|I have six Holly bushes around my house. Two in the front yard, two in the back and two on the side. Only one of the two on the side produces berries. The other five are growing well but do not produce berries.
When I purchased the two in front and two in back I was not aware that I needed a male and female plant. So I don't know if they are male or female.
Of the two on the side one is male and one is female.
How do I find out what gender the two in the front and back are so i can purchase the opposite? Will both the male and female produce berries? If so why is only one of the two producing berries?
|It would be easier if you had provided the names of your hollies, but since you didn't, we can almost guess; male hollies typically have male sounding names (Blue Boy, Blue Stallion, Blue Prince, China Boy, Mondo, etc.) and females usually have female sounding names (Blue Girl, Blue Princess, China Girl, etc.). The males will not produce berries but the females will, providing there is a compatible male holly nearby.

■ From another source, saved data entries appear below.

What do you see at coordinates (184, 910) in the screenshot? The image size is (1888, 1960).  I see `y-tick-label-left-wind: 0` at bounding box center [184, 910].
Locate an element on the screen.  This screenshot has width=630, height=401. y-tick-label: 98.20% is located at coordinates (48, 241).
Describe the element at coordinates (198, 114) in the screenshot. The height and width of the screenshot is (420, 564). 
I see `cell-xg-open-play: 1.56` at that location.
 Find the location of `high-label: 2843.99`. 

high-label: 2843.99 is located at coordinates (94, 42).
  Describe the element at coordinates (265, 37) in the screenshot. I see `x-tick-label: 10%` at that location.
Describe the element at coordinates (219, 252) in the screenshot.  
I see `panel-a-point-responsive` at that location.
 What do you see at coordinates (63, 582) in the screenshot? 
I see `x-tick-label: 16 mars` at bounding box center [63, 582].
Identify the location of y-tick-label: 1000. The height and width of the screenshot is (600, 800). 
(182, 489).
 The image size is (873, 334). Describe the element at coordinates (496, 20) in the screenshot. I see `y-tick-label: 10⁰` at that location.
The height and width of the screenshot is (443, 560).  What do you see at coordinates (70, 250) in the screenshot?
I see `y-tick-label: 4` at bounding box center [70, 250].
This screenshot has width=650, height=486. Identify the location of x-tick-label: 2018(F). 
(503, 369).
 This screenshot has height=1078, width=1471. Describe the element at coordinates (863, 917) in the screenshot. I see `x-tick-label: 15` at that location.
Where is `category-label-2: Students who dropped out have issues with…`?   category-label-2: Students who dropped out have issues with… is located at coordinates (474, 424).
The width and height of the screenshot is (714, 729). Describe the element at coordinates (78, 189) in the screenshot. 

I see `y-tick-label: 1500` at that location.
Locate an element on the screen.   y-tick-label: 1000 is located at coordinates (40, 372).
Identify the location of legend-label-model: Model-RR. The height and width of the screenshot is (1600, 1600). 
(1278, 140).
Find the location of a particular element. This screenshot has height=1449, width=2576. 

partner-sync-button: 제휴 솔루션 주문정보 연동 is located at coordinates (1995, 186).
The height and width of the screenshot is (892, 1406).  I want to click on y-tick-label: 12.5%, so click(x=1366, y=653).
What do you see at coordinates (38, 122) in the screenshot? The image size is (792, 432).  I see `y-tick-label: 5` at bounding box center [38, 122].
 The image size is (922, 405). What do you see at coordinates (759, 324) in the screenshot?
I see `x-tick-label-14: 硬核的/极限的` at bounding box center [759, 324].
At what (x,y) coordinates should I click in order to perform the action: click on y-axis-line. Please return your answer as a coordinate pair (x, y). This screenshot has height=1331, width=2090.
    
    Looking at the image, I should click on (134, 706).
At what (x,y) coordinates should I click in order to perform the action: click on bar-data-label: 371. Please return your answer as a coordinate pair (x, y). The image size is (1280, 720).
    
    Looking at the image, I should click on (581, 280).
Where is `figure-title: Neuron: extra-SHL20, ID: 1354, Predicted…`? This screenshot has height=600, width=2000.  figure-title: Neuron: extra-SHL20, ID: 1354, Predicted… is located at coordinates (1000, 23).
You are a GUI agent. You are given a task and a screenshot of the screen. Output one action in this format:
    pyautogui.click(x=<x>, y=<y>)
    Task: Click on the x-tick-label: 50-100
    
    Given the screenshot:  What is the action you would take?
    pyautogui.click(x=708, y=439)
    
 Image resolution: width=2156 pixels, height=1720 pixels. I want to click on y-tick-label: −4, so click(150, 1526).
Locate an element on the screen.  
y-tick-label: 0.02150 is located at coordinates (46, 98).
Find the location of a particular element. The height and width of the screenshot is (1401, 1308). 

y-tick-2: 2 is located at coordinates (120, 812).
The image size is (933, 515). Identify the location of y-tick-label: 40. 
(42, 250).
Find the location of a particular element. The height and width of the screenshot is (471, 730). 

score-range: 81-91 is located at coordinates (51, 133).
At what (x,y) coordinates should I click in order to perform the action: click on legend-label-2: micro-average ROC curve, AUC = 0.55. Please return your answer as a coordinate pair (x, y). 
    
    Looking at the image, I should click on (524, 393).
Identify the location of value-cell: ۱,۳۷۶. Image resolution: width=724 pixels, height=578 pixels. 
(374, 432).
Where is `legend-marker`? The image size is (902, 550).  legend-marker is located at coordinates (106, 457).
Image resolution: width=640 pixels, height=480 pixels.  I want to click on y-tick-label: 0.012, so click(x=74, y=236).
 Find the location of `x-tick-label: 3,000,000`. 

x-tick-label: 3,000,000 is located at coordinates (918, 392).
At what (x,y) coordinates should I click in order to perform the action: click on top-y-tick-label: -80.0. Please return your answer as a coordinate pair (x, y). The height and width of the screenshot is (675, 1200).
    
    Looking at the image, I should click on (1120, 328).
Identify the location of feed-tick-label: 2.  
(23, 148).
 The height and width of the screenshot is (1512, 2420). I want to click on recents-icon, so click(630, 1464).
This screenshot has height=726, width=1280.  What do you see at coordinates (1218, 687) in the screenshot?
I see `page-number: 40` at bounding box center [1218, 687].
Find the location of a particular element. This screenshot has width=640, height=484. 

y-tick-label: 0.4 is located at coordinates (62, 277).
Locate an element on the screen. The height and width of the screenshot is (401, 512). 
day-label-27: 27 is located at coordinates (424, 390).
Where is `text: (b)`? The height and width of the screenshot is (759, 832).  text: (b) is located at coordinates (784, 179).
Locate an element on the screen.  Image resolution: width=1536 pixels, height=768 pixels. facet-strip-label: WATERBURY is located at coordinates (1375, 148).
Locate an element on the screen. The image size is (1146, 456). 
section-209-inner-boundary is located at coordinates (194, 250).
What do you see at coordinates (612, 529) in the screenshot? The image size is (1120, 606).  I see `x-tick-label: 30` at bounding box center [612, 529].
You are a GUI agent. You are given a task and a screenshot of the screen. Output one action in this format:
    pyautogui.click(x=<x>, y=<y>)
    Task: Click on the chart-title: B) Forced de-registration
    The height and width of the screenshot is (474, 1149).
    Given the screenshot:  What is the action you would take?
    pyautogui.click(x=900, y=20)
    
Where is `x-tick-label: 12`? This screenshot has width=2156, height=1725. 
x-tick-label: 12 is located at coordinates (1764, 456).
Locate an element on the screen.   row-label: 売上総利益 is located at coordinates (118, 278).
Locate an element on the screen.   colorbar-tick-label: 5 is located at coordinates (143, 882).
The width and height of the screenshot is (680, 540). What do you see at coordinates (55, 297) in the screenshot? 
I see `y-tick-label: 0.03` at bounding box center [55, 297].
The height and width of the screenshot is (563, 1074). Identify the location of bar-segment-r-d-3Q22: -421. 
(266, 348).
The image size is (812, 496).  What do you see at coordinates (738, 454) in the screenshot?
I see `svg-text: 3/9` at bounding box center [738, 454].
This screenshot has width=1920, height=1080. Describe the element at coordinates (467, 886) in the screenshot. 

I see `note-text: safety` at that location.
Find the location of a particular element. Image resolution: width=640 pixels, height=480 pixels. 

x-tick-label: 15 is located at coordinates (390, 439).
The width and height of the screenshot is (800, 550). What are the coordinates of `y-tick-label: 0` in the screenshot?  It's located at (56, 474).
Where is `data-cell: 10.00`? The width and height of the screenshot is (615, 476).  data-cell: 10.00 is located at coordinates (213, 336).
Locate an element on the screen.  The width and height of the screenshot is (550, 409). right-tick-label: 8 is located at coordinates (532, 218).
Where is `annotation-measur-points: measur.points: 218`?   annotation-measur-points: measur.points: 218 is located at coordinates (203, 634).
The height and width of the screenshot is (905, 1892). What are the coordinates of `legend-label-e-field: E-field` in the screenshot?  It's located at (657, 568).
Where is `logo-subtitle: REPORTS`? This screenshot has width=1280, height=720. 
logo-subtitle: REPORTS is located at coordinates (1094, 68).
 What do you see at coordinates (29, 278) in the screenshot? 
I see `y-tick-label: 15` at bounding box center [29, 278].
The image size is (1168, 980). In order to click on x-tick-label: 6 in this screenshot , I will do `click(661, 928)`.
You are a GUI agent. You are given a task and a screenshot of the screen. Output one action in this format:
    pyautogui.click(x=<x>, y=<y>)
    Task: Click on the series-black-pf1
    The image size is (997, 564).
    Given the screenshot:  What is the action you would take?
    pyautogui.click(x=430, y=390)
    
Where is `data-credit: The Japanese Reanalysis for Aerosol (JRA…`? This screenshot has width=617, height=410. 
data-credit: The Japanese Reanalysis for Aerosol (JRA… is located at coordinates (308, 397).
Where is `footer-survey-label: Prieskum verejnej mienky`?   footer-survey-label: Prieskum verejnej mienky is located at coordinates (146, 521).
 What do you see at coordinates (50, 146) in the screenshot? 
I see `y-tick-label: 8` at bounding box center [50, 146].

If you still don't have a clue as to what you're growing, examine the flowers on both your hollies. Male flowers typically have longer stamens; female flowers have a slight swelling at the base (the ovary). If the flowers on your hollies are different, you have both a males and female hollies. If the males (those that are not producing berries) are flowering at different times than the ones that are producing berries, the males will not act as good pollinizers for your females. In this case, you'll need to have the plants identified so you can choose the most compatible pollinizers for them. Sometimes knowledgeable nursery staff can help identify the plants by examining the leaves and the open flowers. You might also try taking a flowering branch into your local cooperative extension office for help in identification. Hope this information is helpful!